The dataset consisting of 438 nif (<90% pair-wise identity) and 438 non-nif (<40% pair-wise identity) proteins, which is used to train the nifPred server in the first stage of prediction can be downloaded here. This dataset has also been used to compare the performance of nifPred with that of Blastp and PSI-Blast through five-fold cross validation.
The dataset consisting of 59 nifH, 72 nifD, 86 nifK, 80 nifE, 74 nifB and 80 nifN, which is used for jacknife prediction can be downloaded here. In each category, pair-wise sequence identity is <90%. This dataset has been used to train nifPred at the second stage.
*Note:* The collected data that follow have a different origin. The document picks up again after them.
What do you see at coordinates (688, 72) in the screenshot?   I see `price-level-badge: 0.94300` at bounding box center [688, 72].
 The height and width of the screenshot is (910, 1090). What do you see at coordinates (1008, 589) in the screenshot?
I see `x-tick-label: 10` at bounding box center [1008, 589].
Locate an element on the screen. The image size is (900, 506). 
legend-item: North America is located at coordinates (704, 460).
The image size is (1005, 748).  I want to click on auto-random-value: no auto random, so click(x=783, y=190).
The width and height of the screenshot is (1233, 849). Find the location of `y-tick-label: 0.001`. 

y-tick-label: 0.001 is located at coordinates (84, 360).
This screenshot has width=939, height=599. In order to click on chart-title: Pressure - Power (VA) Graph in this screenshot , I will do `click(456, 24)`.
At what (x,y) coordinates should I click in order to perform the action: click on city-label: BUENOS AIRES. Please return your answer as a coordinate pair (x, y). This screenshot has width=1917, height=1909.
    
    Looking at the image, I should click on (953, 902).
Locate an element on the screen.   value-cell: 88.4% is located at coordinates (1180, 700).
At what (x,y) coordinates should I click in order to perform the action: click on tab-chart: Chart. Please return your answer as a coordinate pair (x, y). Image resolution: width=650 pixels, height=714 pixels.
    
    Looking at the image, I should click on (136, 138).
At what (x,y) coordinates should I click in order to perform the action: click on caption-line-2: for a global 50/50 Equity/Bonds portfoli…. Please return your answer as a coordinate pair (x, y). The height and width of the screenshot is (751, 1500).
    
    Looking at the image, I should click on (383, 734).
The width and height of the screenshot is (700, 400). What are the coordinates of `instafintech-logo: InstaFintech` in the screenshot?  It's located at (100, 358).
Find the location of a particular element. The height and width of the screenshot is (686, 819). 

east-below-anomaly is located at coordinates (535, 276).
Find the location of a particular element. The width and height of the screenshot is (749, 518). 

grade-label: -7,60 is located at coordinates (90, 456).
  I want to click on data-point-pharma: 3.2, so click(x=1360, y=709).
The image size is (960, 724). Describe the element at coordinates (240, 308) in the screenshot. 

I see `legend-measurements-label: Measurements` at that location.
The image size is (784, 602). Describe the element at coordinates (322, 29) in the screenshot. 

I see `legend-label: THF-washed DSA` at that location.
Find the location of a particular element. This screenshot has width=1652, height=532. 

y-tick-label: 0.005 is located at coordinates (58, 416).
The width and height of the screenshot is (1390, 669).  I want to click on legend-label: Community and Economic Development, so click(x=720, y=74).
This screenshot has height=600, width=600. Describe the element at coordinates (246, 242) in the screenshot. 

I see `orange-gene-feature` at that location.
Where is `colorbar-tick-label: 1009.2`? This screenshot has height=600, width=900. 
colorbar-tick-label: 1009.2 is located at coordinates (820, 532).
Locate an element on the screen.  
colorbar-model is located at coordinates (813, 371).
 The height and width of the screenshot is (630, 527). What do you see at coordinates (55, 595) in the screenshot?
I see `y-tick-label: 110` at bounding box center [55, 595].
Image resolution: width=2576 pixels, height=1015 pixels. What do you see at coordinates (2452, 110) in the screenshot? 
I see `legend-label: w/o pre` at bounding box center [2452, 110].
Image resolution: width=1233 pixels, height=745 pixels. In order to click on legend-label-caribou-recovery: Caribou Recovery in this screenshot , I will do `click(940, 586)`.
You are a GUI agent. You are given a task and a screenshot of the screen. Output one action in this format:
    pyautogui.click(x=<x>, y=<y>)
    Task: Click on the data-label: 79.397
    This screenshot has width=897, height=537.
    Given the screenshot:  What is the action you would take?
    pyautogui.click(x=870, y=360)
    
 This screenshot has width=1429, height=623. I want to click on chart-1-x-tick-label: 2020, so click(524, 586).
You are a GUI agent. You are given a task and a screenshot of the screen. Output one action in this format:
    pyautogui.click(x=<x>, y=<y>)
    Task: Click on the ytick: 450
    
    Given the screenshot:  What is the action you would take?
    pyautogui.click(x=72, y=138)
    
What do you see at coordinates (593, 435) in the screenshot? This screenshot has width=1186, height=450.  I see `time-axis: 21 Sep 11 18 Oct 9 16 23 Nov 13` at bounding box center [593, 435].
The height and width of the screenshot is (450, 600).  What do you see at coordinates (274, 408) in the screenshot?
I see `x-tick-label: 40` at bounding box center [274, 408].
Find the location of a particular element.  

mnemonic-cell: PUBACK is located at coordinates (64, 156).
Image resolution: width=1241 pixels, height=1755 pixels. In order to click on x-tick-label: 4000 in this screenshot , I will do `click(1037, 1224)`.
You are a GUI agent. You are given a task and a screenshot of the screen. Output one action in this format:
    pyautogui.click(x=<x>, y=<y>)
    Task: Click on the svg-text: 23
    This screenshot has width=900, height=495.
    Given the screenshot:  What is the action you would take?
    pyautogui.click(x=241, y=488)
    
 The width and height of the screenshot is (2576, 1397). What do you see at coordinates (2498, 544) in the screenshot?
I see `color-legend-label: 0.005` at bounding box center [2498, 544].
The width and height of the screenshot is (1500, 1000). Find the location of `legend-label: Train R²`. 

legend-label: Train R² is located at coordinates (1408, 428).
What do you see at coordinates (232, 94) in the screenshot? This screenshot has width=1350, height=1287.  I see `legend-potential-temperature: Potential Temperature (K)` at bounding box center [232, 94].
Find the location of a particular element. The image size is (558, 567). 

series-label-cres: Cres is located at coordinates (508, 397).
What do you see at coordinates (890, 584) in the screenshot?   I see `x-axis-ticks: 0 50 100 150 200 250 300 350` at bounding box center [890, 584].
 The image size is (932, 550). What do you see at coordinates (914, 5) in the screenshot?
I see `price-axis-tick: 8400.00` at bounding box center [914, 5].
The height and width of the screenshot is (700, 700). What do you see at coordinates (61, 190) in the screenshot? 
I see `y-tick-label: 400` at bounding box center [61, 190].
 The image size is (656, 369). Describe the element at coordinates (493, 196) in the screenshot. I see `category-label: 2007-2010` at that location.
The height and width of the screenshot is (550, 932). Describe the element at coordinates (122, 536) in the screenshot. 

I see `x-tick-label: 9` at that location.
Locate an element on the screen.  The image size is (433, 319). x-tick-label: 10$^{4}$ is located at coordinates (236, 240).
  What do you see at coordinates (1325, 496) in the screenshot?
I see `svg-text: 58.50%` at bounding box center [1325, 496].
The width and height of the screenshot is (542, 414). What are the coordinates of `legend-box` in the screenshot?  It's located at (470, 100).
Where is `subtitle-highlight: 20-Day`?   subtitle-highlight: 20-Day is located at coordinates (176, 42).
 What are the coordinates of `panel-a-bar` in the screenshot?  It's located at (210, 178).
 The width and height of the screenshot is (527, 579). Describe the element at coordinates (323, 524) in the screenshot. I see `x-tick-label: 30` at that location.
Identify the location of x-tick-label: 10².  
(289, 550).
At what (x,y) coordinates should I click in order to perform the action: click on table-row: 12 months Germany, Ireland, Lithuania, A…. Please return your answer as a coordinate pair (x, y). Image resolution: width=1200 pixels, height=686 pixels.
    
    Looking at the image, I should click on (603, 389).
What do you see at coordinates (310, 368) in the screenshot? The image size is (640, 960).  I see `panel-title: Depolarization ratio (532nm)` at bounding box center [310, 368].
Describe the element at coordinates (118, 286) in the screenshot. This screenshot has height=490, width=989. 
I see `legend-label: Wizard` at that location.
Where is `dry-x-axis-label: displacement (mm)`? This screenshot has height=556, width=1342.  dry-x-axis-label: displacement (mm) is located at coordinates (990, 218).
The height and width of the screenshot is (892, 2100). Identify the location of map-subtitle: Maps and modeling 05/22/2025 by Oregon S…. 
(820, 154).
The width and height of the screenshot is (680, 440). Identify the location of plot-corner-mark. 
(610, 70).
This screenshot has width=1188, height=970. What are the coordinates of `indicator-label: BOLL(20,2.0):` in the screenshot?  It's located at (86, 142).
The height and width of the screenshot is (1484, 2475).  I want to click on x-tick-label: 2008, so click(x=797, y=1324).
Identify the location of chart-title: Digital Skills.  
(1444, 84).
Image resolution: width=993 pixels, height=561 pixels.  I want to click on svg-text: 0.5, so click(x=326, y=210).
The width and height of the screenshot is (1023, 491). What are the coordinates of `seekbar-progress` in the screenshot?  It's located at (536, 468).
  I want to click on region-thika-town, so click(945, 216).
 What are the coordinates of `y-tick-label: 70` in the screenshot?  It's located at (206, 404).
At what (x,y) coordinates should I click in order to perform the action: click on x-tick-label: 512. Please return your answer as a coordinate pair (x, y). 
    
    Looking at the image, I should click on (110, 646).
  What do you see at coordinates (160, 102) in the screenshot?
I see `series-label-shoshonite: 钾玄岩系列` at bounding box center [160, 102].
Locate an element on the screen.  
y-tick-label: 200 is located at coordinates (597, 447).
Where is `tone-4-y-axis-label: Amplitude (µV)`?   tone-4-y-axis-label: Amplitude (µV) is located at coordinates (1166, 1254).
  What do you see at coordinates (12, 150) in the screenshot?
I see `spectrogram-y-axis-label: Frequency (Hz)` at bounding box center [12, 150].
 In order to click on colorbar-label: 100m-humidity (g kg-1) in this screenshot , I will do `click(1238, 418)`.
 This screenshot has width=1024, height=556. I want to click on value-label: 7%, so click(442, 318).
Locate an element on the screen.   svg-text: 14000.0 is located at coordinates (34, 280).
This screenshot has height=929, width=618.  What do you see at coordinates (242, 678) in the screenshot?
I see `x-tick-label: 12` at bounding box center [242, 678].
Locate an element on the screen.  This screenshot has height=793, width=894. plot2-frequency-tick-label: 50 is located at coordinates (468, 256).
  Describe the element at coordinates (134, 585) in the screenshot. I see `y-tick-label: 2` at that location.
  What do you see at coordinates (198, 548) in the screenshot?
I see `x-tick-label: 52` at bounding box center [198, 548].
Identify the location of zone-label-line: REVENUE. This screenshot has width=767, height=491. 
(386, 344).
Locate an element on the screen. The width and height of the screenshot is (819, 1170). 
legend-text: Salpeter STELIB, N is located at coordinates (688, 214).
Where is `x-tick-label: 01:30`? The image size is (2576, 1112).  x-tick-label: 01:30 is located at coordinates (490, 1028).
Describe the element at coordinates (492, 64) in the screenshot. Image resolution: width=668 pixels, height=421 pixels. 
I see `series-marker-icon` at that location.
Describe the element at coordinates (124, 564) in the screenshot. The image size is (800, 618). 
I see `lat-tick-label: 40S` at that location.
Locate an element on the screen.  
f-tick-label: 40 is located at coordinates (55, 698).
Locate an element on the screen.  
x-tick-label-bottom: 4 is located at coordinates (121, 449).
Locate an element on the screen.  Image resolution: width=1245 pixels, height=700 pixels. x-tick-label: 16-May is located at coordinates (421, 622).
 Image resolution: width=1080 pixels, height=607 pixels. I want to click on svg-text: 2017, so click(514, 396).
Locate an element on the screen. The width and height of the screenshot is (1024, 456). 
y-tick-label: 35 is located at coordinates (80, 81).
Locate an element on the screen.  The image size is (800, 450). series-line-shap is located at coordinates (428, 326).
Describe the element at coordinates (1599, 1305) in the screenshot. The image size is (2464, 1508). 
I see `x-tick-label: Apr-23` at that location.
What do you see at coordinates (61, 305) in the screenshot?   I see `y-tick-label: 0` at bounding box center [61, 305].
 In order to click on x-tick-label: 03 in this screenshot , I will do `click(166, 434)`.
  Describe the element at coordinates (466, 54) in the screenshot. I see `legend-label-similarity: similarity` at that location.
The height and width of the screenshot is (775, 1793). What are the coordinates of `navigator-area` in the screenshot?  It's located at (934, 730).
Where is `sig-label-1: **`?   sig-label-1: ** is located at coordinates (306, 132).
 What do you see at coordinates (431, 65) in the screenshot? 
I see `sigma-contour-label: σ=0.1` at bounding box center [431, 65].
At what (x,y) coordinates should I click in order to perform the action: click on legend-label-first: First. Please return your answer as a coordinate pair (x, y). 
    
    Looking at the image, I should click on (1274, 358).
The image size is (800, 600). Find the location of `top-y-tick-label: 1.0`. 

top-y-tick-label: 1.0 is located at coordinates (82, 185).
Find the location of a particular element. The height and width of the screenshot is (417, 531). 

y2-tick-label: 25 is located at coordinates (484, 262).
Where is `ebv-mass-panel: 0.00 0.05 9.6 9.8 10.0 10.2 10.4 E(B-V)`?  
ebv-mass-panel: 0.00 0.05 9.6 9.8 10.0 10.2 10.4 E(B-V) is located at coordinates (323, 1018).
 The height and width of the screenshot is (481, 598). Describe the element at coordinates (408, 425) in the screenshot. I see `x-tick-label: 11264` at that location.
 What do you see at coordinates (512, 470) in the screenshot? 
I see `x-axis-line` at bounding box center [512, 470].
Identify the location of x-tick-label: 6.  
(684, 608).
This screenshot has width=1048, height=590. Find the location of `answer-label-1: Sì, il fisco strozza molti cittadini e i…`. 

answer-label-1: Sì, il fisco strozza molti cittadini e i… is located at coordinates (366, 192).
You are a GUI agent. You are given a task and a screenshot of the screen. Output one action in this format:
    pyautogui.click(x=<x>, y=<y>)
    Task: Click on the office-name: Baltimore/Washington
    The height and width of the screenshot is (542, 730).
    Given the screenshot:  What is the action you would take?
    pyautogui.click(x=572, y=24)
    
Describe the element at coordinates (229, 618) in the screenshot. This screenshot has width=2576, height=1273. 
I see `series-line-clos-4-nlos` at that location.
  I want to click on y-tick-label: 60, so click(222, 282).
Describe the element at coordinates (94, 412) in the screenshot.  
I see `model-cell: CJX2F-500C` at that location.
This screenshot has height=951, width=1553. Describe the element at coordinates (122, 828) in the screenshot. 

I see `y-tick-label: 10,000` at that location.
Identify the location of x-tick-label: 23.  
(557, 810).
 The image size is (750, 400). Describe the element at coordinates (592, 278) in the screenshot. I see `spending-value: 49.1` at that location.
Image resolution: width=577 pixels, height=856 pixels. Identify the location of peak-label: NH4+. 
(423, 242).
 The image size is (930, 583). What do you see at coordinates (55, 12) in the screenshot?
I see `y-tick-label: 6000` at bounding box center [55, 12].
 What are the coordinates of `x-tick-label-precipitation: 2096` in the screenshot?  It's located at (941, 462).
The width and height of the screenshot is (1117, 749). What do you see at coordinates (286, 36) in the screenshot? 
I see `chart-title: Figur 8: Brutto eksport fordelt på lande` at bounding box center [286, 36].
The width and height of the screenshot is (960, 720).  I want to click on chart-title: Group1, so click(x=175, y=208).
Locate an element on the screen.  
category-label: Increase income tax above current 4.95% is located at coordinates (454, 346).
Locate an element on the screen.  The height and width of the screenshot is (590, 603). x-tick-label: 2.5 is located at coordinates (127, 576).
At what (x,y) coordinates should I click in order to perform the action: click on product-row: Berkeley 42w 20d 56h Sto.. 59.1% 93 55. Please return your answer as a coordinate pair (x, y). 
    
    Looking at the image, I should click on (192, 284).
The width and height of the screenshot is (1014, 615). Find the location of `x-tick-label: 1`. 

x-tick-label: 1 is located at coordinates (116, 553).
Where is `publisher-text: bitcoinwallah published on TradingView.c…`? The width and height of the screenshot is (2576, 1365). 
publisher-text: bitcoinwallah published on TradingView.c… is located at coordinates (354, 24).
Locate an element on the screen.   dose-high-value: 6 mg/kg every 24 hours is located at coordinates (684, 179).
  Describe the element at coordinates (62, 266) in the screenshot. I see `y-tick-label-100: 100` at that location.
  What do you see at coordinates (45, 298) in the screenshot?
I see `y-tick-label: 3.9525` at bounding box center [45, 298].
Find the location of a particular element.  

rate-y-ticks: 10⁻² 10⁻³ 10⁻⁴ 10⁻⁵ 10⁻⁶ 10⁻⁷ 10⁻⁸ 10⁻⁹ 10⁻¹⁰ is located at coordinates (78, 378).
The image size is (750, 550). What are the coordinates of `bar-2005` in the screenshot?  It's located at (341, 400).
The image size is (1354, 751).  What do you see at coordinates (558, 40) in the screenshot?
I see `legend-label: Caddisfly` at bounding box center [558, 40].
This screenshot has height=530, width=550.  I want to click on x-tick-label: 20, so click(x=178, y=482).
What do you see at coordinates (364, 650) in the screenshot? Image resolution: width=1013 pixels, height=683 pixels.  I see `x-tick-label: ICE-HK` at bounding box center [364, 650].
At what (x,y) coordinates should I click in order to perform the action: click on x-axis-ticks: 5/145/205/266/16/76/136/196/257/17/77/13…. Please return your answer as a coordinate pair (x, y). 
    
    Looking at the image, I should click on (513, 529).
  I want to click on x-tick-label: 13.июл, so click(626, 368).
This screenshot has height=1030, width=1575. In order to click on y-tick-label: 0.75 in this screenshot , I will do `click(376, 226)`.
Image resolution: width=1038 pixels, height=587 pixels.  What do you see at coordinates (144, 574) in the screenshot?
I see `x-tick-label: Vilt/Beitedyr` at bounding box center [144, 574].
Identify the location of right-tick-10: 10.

The first independent dataset consists of 83 nifH, 75 nifD, 73 nifK, 71 nifE, 75 nifB and 75 nifN which was obtained from the study of Do Santos et al. (2012) can be downloaded here. The second independent dataset consists of 2737 nifH, 1007 nifD, 983 nifK, 991 nifE, 1477 nifB and 735 nifN which was collected from InterPro database can be downloaded here.
The dataset consisting of proteome-wide data corresponding to 10 diaztrophs and 10 non-diaztrophs that is used to evaluate the performance of nifPred can be downloaded here.
The dataset that consists of proteome-wide data for four different species that is used to evaluate the performance of nifPred at threshold 0.4 can be downloaded here.